*** Entries supplied Section Begins ***
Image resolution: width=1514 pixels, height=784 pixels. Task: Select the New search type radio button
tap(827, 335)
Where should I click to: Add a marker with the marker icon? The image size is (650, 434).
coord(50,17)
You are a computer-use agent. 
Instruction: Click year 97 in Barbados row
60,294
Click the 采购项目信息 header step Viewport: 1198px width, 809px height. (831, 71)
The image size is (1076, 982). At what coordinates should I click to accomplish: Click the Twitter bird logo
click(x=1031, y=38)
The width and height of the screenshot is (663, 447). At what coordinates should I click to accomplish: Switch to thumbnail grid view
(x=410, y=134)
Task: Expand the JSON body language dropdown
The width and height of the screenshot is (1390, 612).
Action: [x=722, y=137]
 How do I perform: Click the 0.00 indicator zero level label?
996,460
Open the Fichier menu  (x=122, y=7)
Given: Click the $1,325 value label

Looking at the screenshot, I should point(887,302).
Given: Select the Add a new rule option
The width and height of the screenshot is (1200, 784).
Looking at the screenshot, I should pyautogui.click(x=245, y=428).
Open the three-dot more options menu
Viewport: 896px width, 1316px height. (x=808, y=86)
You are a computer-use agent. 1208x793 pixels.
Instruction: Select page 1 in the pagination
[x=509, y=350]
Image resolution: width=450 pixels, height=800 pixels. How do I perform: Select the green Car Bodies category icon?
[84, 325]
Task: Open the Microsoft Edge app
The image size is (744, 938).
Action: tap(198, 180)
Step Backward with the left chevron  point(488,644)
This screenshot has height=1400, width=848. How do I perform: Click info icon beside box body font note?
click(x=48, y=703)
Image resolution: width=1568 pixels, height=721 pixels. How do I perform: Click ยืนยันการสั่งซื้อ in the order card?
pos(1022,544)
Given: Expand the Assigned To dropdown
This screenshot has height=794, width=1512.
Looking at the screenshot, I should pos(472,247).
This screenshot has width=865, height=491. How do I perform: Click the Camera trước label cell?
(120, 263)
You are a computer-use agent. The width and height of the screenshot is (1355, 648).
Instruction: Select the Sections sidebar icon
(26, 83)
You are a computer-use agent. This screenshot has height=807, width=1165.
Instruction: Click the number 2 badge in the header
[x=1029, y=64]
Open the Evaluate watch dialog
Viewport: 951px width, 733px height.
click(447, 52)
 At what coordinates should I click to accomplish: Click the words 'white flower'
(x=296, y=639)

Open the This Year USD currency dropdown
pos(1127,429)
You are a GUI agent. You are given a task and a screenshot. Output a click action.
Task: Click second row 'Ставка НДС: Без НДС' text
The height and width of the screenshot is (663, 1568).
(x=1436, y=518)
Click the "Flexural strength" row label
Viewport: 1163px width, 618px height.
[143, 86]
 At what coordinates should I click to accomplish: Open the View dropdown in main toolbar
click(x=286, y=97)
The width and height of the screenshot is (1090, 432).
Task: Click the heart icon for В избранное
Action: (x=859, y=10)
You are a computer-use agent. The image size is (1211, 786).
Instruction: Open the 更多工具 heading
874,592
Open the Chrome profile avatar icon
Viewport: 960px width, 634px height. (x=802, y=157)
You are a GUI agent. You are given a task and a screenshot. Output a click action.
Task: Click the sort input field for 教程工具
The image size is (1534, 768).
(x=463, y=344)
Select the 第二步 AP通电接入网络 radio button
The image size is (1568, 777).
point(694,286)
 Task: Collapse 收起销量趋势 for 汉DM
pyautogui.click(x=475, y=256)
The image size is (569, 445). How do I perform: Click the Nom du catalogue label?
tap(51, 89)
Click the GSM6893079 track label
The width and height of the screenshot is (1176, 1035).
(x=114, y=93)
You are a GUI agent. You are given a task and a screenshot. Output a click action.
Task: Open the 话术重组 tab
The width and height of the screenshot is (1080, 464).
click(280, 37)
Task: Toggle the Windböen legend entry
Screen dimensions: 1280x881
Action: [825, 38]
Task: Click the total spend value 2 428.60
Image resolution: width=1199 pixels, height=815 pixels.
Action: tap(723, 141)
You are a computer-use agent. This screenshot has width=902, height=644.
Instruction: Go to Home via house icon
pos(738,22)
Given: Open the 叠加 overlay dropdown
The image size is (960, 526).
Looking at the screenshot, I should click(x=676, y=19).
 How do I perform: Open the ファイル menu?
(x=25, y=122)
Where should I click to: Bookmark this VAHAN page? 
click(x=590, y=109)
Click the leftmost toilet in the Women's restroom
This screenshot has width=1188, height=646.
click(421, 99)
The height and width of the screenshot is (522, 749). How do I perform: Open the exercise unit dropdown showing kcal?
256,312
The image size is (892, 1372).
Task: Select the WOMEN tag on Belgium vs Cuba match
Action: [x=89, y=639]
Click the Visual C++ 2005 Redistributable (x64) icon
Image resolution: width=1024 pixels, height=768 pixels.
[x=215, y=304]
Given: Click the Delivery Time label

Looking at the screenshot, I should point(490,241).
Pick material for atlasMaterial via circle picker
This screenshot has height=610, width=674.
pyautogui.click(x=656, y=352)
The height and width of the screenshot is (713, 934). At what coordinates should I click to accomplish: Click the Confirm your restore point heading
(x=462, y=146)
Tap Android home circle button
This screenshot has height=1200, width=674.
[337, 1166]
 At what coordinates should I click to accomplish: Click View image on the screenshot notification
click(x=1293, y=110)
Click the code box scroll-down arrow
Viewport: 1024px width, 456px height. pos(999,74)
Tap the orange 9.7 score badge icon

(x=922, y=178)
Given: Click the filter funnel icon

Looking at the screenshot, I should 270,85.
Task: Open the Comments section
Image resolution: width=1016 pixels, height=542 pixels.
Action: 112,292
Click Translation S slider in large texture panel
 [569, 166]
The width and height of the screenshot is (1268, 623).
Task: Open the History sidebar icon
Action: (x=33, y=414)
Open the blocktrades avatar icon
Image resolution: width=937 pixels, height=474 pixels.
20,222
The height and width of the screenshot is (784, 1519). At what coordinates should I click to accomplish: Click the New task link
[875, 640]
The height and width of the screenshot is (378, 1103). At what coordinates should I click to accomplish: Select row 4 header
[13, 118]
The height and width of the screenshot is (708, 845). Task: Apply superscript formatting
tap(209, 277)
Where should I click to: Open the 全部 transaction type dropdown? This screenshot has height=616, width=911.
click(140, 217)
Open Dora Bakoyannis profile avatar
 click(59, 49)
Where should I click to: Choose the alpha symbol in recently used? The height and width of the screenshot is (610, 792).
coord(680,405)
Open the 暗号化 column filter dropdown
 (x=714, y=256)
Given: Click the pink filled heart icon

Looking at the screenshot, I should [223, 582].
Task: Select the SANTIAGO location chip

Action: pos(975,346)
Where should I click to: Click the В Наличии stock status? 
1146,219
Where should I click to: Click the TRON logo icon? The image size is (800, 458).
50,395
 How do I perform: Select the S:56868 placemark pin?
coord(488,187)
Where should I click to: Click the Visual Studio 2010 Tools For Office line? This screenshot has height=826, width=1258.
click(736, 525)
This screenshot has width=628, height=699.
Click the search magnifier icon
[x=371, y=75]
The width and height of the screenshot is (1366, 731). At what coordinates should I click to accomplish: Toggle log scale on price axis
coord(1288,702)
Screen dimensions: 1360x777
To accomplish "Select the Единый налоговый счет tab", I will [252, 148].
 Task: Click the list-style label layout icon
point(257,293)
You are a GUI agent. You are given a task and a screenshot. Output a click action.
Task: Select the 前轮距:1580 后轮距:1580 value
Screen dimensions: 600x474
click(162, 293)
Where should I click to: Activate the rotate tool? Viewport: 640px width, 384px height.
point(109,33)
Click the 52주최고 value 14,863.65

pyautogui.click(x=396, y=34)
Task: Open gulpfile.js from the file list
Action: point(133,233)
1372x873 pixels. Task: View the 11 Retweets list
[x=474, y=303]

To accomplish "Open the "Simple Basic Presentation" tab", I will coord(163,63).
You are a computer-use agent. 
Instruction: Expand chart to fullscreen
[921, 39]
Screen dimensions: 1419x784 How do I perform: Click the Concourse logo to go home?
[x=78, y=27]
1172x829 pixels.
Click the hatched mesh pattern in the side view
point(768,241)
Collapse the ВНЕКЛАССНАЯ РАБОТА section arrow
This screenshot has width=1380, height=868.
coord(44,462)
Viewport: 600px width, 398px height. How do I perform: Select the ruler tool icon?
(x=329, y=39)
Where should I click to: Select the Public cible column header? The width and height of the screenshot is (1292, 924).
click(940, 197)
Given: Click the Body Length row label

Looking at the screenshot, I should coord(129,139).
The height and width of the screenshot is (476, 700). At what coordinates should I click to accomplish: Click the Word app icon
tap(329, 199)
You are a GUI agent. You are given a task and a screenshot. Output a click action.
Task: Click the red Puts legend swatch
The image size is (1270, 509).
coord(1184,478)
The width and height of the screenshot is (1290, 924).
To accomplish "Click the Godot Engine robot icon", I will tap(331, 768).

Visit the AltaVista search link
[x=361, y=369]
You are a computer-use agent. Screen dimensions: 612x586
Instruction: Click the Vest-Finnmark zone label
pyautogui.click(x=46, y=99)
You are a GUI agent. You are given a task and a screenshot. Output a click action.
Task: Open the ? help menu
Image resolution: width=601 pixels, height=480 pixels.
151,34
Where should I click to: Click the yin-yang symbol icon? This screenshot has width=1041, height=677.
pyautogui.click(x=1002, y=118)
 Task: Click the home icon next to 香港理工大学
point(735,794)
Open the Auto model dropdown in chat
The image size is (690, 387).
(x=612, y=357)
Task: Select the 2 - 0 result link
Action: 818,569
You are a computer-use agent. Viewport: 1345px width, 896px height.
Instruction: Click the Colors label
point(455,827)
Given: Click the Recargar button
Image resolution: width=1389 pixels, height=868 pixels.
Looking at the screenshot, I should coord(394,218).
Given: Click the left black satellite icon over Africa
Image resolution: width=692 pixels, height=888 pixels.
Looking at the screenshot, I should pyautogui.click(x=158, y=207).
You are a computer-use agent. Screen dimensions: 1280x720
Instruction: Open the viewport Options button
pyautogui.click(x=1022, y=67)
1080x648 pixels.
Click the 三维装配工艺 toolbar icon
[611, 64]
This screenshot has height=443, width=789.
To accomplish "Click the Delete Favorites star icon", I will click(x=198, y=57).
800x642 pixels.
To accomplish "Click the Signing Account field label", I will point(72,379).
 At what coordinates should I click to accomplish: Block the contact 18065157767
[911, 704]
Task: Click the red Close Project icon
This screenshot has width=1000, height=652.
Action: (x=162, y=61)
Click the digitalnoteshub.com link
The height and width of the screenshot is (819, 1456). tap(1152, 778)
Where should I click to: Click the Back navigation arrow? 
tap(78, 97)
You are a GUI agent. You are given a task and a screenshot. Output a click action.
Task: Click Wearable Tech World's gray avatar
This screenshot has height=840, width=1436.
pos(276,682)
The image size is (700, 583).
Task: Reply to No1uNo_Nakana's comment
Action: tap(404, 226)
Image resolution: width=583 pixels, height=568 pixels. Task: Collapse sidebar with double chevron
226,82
*** Entries supplied Section Ends ***
Please copy each line of the entries in which the word "field" shows up.

Task: Click the sort input field for 教程工具
To accomplish "Click the Signing Account field label", I will point(72,379).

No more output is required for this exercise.